You’re a well-known supporter of and advocate for ukulele luthiers. You were director of the Ukulele Guild of Hawaii and are still associated with them. I’m curious—are there ukes you’ve carried with you through your life’s journeys?
Throughout my ukulele career I’ve always played different instruments. I remember when I was in high school and my father bought a Martin baritone ukulele for me and I thought, “OK, this is it! I’m gonna die with this ukulele and take it to heaven with me!” [laughs] I think there’s no such thing as the ultimate ukulele, and all instruments have their own personality. I don’t know what pushed me in the direction I went in, but the Ukulele Guild of Hawaii was a big catalyst for me.
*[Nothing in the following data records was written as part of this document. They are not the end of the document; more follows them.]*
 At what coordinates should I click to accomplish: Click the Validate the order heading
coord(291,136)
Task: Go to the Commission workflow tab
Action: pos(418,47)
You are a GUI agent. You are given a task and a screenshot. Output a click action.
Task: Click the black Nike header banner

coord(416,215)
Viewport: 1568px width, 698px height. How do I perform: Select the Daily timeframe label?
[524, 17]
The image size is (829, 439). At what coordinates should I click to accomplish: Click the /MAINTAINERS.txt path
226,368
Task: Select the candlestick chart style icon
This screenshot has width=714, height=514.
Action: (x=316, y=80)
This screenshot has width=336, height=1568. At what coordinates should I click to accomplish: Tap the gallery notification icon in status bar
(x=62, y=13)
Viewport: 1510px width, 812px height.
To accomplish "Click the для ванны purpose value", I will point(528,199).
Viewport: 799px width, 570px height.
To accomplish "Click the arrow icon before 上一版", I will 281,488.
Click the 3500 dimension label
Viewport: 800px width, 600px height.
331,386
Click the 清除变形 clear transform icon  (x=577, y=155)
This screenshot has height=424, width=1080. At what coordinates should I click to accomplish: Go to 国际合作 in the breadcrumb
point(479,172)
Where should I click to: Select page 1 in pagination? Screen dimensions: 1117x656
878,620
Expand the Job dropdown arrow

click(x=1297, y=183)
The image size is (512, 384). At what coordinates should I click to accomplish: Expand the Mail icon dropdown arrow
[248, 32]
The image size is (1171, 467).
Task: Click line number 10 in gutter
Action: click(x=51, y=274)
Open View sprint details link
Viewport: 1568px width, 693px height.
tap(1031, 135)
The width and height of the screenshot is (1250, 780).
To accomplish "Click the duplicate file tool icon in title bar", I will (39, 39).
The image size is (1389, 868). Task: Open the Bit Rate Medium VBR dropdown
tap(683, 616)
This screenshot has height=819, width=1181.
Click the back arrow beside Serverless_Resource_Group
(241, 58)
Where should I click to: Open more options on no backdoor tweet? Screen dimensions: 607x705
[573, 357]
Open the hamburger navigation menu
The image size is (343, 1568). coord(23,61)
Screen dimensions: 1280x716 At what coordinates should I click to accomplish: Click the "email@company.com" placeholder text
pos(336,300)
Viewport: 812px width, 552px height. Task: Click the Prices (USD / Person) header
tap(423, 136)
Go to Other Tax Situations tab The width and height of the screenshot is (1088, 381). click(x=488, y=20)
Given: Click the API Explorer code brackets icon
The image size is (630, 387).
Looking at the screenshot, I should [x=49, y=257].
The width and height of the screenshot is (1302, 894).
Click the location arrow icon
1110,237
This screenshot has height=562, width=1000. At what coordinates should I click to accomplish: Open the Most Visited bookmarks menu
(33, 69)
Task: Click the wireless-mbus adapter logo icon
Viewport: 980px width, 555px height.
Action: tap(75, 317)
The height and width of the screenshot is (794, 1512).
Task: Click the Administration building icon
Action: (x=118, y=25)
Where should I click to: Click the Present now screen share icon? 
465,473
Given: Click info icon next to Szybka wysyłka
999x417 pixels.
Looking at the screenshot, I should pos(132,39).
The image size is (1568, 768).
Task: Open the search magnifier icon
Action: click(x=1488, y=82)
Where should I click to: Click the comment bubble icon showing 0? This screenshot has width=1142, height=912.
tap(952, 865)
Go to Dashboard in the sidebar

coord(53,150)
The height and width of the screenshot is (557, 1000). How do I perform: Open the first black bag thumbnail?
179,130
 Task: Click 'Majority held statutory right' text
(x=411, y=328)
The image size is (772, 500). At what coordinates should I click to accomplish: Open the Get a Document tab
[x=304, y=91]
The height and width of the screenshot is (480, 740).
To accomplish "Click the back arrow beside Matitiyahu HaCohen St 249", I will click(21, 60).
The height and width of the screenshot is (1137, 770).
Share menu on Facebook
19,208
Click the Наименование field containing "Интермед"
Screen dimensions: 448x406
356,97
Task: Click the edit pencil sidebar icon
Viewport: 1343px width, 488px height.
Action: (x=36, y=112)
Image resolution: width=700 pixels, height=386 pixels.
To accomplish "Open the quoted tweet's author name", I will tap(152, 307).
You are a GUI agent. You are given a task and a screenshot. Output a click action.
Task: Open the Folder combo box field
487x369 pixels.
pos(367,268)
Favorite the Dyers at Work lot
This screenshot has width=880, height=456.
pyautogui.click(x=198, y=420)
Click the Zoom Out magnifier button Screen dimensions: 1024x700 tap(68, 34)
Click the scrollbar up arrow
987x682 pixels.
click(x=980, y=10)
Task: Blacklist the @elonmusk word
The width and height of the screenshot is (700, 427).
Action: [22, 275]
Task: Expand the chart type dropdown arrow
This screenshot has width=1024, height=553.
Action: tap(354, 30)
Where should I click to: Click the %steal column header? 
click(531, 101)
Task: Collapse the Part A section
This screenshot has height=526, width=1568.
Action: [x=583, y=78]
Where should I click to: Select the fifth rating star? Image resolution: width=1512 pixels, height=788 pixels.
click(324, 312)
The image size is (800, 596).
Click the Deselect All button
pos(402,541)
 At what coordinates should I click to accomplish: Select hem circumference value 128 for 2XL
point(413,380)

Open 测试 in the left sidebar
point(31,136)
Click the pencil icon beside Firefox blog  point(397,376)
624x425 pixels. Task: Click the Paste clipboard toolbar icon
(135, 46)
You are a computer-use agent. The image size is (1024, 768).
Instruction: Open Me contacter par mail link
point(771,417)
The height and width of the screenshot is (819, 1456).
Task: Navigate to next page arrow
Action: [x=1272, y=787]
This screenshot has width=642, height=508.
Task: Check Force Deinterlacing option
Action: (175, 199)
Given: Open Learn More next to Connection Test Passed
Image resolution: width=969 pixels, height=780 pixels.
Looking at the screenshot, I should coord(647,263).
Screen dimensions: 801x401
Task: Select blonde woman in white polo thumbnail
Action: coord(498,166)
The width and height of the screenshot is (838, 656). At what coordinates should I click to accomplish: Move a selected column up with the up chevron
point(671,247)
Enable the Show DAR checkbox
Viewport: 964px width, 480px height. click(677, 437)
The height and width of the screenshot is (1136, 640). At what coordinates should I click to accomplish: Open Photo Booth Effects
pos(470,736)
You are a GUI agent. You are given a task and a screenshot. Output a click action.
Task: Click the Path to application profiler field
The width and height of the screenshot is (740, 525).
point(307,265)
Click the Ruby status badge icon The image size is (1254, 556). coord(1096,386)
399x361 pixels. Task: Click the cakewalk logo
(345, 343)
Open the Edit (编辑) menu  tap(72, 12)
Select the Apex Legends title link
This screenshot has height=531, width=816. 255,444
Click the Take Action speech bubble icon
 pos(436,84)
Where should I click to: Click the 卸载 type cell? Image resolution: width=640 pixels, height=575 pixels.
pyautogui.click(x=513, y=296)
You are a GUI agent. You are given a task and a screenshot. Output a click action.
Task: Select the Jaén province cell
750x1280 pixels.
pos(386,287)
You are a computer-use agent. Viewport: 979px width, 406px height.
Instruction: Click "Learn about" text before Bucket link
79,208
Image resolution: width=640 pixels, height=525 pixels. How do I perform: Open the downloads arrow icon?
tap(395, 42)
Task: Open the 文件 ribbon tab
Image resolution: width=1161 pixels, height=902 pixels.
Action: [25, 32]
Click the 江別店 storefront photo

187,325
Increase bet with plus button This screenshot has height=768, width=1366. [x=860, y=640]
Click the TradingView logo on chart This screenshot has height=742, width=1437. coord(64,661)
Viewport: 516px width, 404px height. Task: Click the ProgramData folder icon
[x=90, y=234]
Because I played a lot and taught a lot, I got to know many really good ukulele builders, and to this day I have several friends who are acknowledged to be among the best builders in the world. So what I started doing was, I’d buy one of their ukes and make a commitment to the builder that once I had the uke I would play it in a concert or do a workshop with it or do something to promote that builder’s work. Through the Guild I met even more builders and learned more about the building process and what it is about that process that contributed to things I enjoy about ukulele. I am not a builder, never had a desire to be one, but I am forever indebted to builders because of the work they have done. One of my favorite activities is to collaborate with the builder on the next uke. Because I’ve never gone to a builder and said, “I want another one like that other one you made for me.”

I’m almost afraid to ask, but how many ukes to you own?
Ukes that I own right now? I would say. . . zero! [laughs] And it’s mostly been that way. When I developed an interest in custom instruments, I couldn’t afford to be a collector. At one point many years ago, I had 30 or 40 ukes, and one day I was thinking, “This is ridiculous! I love all of them, but I can only play one.” So I got rid of them all and that’s when I started to buy a uke, play it for a while, play it to learn about it and promote the builder, sell it, buy another one, sell it, buy another one, and that’s what I do to this day.

So do you have a go-to uke for when you’re sitting around the house, or does that change all the time, too?
It changes. In the house right now, I think I have three ukes: A Lichty—I’ve owned a bunch of those through the years; a Mike Keller; and a Les Stansell baritone. I just sent back a Kinnard baritone to California.

Do you have a favorite size? Sounds like you’re into baritones.
I am. I’ve been doing a lot of work with baritones. I guess I’d say I’m working toward a size; or a scale. I think I’ve got it narrowed down to where my scale of preference is 19 or 20 inches. A normal tenor is 17 inches. A normal baritone is 21 inches. So I’m right between them. We’ll see what comes next. I still have so much to learn about the ukulele. It’s endless!